Das Werk Gioacchino Rossini ist vor allem durch sein Opernschaffen, z. B. „Die Italienerin in Algier“ oder“ Der Barbier von Sevilla“, bekannt.
Um 1830 zog er sich von der Oper zurück und wandte seine schöpferische Energie u. a. auf die Komposition weltlicher Vokal- und Instrumentalmusik, z. B. für Orchester, Streicher oder Klavier und auf Lieder mit Klavierbegleitung. Sein kirchenmusikalischer Nachlass ist nicht sehr umfangreich, enthält aber neben dem „älteren“ Stabat mater – seine bedeutendste Schöpfung – die Petite Messe solennelle.

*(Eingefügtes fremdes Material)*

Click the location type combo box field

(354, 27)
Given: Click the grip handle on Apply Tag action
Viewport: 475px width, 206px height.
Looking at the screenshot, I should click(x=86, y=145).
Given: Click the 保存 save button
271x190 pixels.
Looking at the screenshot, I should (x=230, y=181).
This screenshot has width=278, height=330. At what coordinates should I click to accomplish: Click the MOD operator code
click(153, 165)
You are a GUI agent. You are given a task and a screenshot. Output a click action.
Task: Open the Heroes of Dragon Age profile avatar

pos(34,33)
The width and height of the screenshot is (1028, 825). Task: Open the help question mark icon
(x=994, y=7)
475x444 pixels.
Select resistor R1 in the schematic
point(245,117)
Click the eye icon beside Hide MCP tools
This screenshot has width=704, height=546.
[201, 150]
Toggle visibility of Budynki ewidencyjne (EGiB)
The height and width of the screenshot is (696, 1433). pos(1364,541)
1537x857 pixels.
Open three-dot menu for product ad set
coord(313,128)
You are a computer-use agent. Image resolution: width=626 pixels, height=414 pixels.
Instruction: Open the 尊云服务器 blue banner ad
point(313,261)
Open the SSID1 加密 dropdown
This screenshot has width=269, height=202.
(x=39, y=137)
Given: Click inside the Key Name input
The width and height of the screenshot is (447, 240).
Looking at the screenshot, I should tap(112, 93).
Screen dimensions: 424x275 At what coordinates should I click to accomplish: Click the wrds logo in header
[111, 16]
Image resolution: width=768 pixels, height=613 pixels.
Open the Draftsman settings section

Rossini selbst bezeichnet sie in einer „Einleitung an den lieben Gott“ als „letzte Todsünde meines Alters“. Sie wurde 1864, im Jahre ihrer Fertigstellung, in privatem Rahmen in Paris uraufgeführt.
Die bemerkenswert „kleine“ Besetzung – 12 Vokalisten, 4 Solisten, Klavier und Orgel bzw. Harmonium – war für diese Zeit nicht ungewöhnlich. Das Werk selbst beinhaltet den vollständigen Messtext, ergänzt durch den Hymnus „O salutaris hostia“.

Bei dieser Aufführung wird auf das Harmonium verzichtet, um ein reineres Klangbild zu erhalten.